Non sono bastati 40 anni d’attesa per spegnere il bisogno di verità sulla morte di Pier Paolo Pasolini. Ecco perché l’avvocato Stefano Maccioni s’è fatto promotore della raccolta firme (siamo già a oltre 10.000) per istituire una commissione d’inchiesta parlamentare sulla morte dello scrittore. Perché di cose non chiarite ce ne sono, eccome. Le indagini sul dna che hanno fatto parte della terza inchiesta (riaperta proprio grazie al lavoro di Maccioni e Simona Ruffini e culminata in un libro, “Nessuna pietà per Pasolini”, scritto con Valter Rizzo) hanno tuttavia messo qualche punto fermo:
- le tracce di Ignoti sono cinque. E precisamente: sugli slip di Pasolini. Nella parte anteriore dei jeans, all’interno. Sulla maglia a maniche lunghe del poeta. Sul plantare. Su una busta da lettera.
- c’erano dunque cinque aggressori? Calma. Le tracce sulla busta verosimilmente sono state lasciate da chi la chiuse leccandola. E potrebbe essere successo anche ben prima di quella notte, che poi è lo stesso problema che vale per tutte le altre tracce. Il dna d’altronde non esprime una datazione precisa, non è il lavoro suo.
- il dna sul famoso plantare non è di Johnny Mastini. Checché se ne continui a scrivere e supporre, ricicciando questo argomento così suggestivo. E’ stato fatto il confronto con un mozzicone di sigaretta fumato da lui: negativo.
- sono stati fatti altri 30 confronti con altrettanti sospettati. Niente. Il dna è restato muto.
- non è stato possibile stabilire, visto che le tracce erano troppo datate, se si trattasse di sangue, sudore o saliva o sperma.
- esaminate anche le macchie misteriose sui due fazzoletti a righe azzurre e marroni ritrovati sulla scena del crimine. Le macchie non sono di origine biologica.
E qui si chiude un pezzo del discorso. Escono di scena i fazzoletti e Mastini, resta ignoto il numero degli aggressori. Ma queste indagini sono di qualche mese fa (ne avevamo parlato qui e qui) e si chiusero il 25 maggio 2015 nell’impossibilità, per il Gip Maria Agrimi, di determinare l’identità degli altri, assai probabili, aggressori.

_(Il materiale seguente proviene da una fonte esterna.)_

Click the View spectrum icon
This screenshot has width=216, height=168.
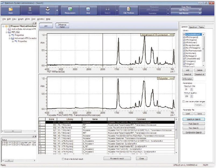pyautogui.click(x=88, y=9)
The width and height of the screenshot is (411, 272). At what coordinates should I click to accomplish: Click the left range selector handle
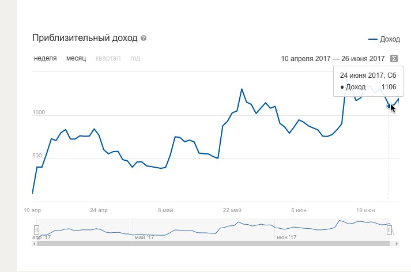pos(37,230)
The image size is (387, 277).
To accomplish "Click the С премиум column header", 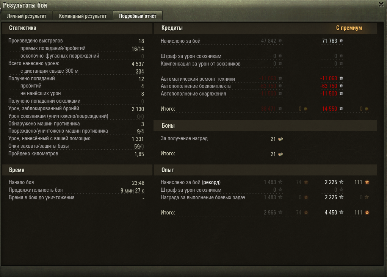I will [x=349, y=28].
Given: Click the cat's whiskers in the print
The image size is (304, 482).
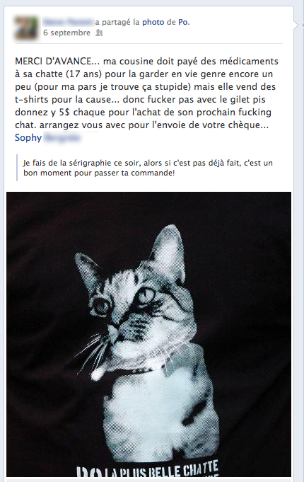Looking at the screenshot, I should click(91, 352).
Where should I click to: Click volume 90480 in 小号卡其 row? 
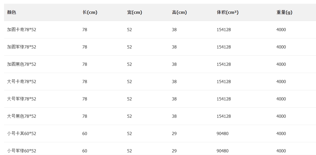pyautogui.click(x=222, y=133)
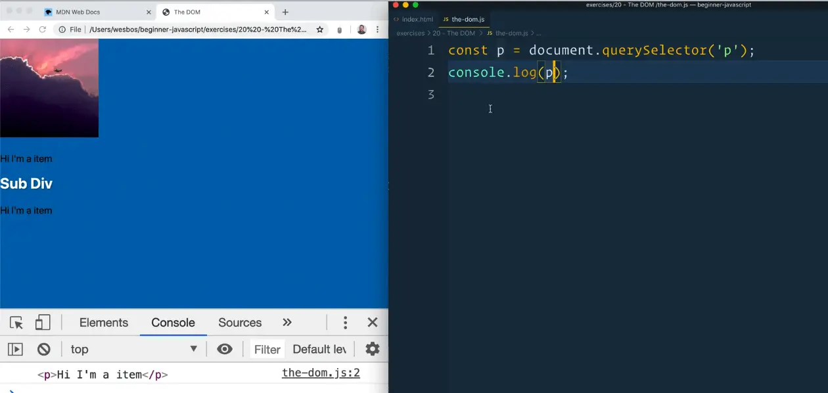This screenshot has height=393, width=828.
Task: Click the inspect element picker icon
Action: pyautogui.click(x=16, y=323)
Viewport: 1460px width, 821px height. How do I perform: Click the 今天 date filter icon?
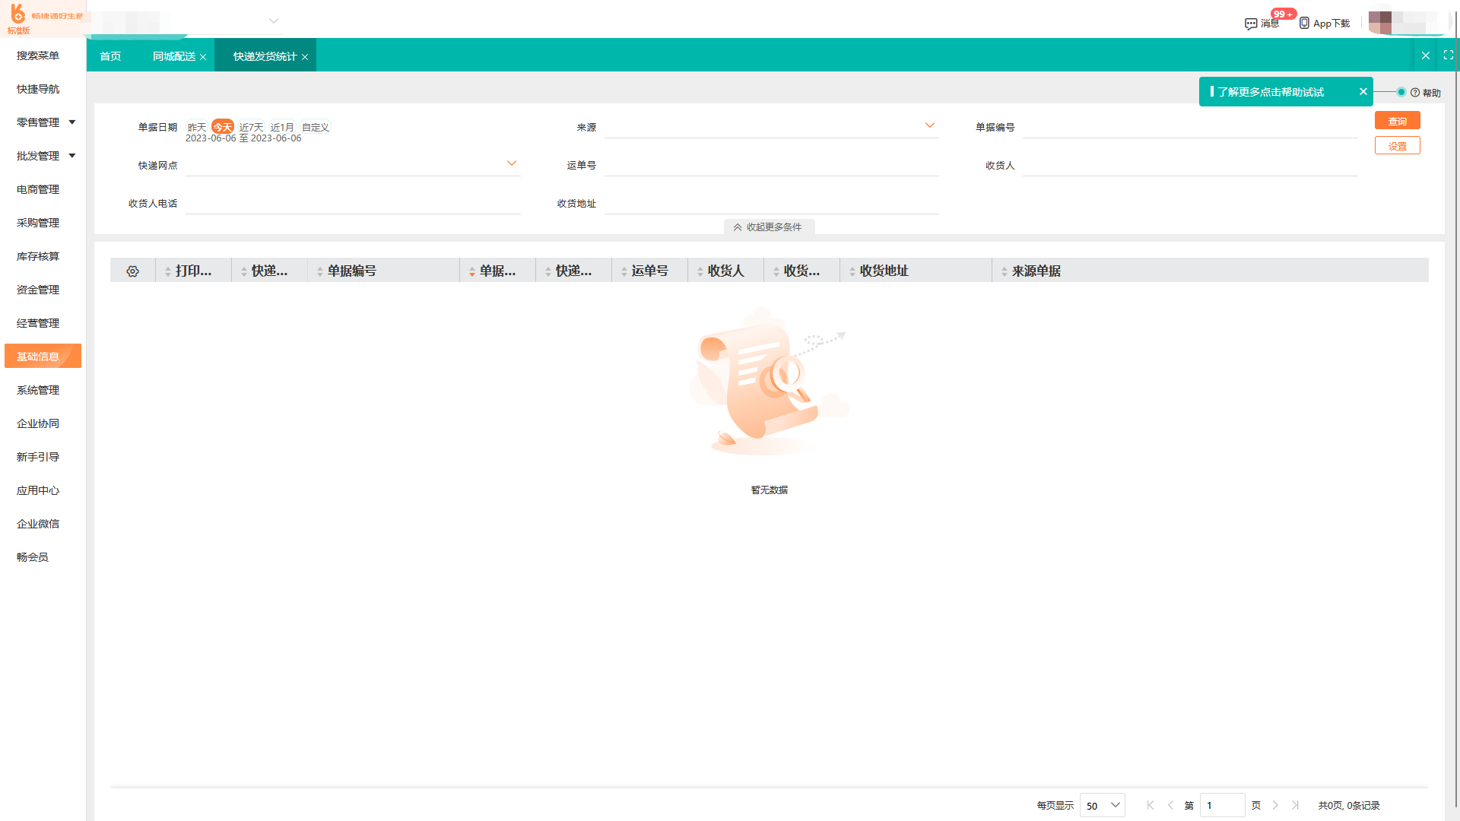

E ora? “Ecco a cosa serve una commissione parlamentare” spiega Maccioni. A cosa? “A spiegare le cose che non tornano. Io credo che dietro la morte di Pasolini ci sia altro. Credo che ci siano collegamenti con certi fatti importanti di quegli anni e che l’unico modo per capire i fatti è collegarli tra loro“. La morte di Mauro De Mauro a Palermo (il giornalista che per conto di Francesco Rosi aveva ricostruito gli ultimi giorni di Enrico Mattei), quei viaggi di Pasolini pieni di domande fatte ai giovani neofascisti catanesi, le sue ricerche sull’Eni e sulla morte di Mattei. E’ tra questi elementi che si nasconde la verità sulla sua morte o è tutto molto più semplice? “La vicenda Mastini ha di fatto depistato un po’ tutti“, dice Maccioni. Ora sulla richiesta di una commissione si stanno battendo Paolo Bolognesi e la deputata Serena Pellegrino. Dovrebbe essere monocamerale, per accelerare i tempi. Anche se, dopo tanto tempo, diventa sempre più difficile capire come andarono i fatti, nel buio di quella notte di novembre di quarant’anni fa.